__Instructions to follow__.
Transcribe the part of the beef jerky thread that begins at the words "Turned out amazing." and ends after "looks so good!".

# Dr. Pepper/Habanero Beef Jerky



## ForensicBBQ (Mar 21, 2021)

Took Susie's recipe at heygrillhey - switched the jalapeño with habanero - tripled it up and dusted it with pepper - since I like a peppered jerky.

Turned out amazing.  

Smoker: RecTeq Bull - 180 degrees for about 2 hours
Cut: Eye Round, butcher sliced at 1/8"
Recipe Credit: heygrillhey.com


----------



## sandyut (Mar 21, 2021)

mmm i love jerky and that looks so good!


----------



## crazymoon (Mar 21, 2021)

FBBQ, Awesome looking jerky!


----------



## Winterrider (Mar 21, 2021)

Yes sir, nice looking batch.


----------



## Jersey Jimbo (Dec 11, 2021)

I like how you changed up the Jalapeno's for the Habanero's  I like that recipe will try with those should add a nice amount of heat.


----------



## chopsaw (Dec 11, 2021)

I agree with CM . Looks fantastic .


----------



## JLeonard (Dec 11, 2021)

Oh man, I could eat my body weight in jerky. And I'm a big boy. 
Jim


----------



## JCAP (Dec 11, 2021)

Love some good jerky. And heygrillhey is a great place. Nice job.


----------



## bauchjw (Dec 11, 2021)

Man those look tasty! Really nice work! I personally am a bit of a wuss when it comes to Habaneros, but as I get older Ive noticed I can eat more on the higher end of the Scoville!


----------

__Data excerpts__.
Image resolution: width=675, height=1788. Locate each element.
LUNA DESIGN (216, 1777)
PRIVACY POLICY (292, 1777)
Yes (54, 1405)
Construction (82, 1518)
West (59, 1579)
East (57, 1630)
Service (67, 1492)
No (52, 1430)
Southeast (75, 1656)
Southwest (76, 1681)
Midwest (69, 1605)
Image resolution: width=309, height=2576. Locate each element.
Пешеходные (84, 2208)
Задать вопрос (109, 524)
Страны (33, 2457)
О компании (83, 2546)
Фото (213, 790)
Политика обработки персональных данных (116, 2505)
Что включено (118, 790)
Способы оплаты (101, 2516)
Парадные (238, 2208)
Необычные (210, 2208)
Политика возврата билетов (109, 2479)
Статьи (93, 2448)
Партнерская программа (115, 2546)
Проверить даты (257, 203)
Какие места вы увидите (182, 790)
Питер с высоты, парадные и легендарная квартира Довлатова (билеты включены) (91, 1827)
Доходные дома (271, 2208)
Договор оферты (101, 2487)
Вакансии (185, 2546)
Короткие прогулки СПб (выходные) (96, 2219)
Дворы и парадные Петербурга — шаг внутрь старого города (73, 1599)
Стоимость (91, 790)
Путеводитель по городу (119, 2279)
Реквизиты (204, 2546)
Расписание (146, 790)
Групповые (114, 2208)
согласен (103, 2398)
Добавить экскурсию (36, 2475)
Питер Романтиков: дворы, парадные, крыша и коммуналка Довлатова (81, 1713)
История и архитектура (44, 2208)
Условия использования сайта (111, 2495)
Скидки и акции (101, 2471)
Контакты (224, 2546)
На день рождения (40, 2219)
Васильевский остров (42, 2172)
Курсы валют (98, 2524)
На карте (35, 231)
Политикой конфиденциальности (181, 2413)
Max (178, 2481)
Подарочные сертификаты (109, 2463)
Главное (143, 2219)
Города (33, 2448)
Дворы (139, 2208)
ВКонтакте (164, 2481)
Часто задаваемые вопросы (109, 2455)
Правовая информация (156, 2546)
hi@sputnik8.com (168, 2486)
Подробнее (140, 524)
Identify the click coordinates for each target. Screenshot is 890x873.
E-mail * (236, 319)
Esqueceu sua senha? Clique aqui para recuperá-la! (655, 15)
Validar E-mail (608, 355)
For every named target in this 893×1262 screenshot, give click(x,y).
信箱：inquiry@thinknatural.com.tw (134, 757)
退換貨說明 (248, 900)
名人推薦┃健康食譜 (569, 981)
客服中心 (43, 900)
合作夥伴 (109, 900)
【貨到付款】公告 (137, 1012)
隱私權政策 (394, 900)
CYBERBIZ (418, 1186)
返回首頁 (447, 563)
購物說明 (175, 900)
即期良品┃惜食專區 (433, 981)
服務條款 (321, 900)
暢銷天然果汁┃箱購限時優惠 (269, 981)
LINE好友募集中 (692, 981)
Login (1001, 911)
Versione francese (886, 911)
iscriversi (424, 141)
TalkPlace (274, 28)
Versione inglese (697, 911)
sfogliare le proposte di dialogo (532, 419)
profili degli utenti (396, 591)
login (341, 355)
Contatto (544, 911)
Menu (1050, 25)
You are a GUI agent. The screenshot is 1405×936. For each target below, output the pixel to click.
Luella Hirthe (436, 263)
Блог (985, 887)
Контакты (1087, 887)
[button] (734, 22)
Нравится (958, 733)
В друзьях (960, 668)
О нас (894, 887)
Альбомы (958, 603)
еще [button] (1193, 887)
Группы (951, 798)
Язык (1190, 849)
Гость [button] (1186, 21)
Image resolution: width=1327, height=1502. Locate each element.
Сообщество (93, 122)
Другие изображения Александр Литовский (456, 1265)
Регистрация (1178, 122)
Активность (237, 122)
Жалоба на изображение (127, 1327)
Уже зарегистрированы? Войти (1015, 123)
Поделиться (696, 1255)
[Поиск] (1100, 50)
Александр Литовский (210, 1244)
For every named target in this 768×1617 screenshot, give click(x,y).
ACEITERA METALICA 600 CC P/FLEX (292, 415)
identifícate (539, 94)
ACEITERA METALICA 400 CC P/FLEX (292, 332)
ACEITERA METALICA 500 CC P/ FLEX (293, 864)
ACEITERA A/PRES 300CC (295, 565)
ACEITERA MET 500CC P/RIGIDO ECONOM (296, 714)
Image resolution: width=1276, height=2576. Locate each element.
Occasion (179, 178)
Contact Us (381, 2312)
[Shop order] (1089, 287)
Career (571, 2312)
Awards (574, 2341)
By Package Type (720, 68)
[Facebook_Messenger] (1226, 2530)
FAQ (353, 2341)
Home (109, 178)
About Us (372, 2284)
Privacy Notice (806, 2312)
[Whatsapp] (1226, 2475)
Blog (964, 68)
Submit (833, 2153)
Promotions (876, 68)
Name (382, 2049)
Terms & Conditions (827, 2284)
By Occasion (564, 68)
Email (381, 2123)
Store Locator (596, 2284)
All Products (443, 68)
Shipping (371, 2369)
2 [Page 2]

__Exercise result__.
Turned out amazing.  

Smoker: RecTeq Bull - 180 degrees for about 2 hours
Cut: Eye Round, butcher sliced at 1/8"
Recipe Credit: heygrillhey.com


----------



## sandyut (Mar 21, 2021)

mmm i love jerky and that looks so good!